Copy every line that holds the string "will" from the data below.

(Source records)
BEGIN
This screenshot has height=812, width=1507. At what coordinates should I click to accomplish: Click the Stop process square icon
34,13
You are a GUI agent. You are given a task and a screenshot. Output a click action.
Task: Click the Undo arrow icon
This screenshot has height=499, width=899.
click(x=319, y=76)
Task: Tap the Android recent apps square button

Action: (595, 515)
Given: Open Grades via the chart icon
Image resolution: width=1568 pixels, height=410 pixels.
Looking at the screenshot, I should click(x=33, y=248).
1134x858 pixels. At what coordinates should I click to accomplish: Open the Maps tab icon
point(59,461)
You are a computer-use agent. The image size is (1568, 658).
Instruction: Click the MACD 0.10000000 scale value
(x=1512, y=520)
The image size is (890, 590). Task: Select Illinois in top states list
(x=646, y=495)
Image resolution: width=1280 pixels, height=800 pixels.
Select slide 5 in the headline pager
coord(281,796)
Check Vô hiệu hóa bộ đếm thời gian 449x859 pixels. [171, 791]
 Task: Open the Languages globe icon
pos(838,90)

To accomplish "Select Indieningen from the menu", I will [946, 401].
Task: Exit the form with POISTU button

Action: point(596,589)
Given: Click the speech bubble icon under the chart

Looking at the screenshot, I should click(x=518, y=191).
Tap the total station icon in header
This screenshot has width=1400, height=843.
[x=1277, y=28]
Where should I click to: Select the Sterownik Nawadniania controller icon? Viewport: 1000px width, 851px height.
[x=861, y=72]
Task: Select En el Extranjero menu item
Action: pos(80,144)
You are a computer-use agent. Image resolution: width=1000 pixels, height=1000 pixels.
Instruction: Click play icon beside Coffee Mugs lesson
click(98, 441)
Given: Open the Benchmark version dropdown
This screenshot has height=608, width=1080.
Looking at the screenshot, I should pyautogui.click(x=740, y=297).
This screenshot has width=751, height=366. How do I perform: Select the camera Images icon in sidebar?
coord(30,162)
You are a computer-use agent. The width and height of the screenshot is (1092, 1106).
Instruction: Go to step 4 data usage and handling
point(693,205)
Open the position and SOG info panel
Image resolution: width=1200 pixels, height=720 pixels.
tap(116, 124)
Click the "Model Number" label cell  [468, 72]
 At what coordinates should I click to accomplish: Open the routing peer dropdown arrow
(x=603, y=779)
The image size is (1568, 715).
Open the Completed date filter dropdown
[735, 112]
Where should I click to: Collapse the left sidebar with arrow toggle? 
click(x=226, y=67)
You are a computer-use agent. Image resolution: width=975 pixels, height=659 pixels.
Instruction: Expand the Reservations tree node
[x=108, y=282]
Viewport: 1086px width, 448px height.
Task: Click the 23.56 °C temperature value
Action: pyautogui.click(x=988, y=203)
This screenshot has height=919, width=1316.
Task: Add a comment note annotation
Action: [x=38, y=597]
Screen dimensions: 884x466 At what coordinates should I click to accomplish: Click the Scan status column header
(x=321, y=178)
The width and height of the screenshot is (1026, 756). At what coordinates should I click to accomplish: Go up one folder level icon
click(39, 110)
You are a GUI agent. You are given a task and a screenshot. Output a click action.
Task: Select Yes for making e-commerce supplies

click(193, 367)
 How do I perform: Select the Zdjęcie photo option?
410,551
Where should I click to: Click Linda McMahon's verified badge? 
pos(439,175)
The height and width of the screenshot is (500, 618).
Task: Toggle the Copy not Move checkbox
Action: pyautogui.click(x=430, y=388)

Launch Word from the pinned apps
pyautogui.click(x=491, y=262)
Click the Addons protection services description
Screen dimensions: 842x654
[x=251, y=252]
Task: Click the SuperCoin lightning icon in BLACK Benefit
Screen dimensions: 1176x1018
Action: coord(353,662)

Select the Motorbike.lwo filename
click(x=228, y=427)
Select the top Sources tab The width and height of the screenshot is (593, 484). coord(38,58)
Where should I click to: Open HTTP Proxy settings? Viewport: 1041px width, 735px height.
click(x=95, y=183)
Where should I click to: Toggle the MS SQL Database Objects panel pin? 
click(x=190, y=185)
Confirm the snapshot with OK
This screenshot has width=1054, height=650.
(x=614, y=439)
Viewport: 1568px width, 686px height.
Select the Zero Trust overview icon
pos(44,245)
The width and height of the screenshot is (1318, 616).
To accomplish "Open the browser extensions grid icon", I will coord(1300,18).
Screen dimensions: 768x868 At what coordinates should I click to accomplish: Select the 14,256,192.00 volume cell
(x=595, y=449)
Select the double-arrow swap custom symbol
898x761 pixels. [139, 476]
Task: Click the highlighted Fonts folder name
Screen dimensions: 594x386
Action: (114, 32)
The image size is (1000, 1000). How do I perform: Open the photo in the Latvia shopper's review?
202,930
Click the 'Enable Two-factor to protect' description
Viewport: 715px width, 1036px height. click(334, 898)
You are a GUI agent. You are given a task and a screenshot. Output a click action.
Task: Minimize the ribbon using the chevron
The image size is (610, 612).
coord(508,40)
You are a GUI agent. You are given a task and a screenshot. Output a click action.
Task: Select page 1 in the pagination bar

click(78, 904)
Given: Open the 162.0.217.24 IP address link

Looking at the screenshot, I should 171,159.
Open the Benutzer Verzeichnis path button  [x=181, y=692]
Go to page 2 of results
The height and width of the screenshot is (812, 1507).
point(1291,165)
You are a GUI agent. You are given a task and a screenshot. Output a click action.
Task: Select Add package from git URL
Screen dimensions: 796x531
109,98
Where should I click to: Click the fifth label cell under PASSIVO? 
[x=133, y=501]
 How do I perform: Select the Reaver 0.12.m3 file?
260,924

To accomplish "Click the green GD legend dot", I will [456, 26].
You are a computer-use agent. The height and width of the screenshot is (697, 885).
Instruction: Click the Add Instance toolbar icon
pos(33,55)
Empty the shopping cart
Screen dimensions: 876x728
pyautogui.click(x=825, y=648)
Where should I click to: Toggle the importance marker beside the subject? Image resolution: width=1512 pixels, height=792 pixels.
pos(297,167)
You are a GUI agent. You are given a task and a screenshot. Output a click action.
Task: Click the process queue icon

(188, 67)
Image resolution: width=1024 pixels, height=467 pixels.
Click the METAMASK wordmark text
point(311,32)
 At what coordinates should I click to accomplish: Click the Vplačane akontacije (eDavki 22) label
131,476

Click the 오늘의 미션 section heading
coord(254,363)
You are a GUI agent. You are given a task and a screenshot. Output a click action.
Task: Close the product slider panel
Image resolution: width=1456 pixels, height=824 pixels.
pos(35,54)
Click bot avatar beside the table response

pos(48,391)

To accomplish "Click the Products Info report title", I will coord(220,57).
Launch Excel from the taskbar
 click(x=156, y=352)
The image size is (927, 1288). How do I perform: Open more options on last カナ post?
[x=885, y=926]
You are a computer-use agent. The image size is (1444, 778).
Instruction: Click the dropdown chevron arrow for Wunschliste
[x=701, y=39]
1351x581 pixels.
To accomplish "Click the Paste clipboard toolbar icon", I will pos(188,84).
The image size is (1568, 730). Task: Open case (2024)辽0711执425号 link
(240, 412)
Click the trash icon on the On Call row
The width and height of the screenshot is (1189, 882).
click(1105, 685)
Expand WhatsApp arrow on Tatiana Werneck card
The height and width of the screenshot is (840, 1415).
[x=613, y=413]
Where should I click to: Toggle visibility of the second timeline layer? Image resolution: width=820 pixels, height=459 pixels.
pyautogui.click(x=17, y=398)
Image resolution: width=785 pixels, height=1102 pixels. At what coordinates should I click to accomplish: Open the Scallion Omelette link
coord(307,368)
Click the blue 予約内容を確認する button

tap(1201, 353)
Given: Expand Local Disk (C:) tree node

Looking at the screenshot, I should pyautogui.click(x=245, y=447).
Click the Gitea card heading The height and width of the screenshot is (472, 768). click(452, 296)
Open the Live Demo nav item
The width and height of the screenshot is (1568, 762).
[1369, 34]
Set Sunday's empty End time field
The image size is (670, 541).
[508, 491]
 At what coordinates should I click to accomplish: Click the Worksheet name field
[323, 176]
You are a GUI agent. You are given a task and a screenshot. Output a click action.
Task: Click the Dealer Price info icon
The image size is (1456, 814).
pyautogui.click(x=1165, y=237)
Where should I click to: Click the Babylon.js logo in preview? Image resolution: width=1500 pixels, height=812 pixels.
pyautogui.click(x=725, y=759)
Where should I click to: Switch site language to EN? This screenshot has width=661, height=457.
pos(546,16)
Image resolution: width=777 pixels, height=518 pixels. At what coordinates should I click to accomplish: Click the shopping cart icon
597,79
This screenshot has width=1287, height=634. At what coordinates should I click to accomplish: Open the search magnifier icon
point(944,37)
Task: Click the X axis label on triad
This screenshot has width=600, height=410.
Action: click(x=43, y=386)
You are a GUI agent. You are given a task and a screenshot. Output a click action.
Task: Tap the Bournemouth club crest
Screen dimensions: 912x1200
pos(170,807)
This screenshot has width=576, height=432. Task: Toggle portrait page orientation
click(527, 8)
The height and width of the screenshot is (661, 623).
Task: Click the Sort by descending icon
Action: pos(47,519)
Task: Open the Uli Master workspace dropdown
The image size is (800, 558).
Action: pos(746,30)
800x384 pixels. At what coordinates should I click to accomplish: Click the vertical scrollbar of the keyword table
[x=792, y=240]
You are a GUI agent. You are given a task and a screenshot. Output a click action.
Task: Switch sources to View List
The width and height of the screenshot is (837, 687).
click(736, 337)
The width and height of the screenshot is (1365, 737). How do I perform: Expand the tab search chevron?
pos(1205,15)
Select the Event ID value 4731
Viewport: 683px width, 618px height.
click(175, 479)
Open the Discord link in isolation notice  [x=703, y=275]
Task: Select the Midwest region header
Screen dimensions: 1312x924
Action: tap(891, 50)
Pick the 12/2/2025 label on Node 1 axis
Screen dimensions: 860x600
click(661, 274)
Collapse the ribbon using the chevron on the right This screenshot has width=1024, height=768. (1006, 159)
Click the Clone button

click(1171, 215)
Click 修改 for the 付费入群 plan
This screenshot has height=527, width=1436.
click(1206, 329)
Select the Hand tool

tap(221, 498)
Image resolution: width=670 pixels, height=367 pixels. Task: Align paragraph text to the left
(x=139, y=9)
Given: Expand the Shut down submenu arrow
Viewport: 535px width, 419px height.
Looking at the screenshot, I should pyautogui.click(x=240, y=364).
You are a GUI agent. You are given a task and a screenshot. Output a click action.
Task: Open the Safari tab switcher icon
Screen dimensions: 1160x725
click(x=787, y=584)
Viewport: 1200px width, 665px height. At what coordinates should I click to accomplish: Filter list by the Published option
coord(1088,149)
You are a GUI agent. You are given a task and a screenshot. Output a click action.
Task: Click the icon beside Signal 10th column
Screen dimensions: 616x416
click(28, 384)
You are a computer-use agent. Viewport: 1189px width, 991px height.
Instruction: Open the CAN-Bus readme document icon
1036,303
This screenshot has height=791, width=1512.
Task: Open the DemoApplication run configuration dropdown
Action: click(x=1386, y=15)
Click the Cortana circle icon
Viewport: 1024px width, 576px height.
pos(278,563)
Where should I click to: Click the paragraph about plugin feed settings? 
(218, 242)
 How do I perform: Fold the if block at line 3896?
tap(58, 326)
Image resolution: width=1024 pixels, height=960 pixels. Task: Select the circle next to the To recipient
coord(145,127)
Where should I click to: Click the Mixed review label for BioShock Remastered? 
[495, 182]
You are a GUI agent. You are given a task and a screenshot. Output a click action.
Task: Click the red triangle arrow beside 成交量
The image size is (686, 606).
END
> _OUTPUT OF THE EXERCISE_:
To accomplish "Select Indieningen from the menu", I will [946, 401].
To accomplish "Open the browser extensions grid icon", I will coord(1300,18).
To accomplish "Click the green GD legend dot", I will [456, 26].
To accomplish "Click the Products Info report title", I will coord(220,57).
To accomplish "Click the Paste clipboard toolbar icon", I will pos(188,84).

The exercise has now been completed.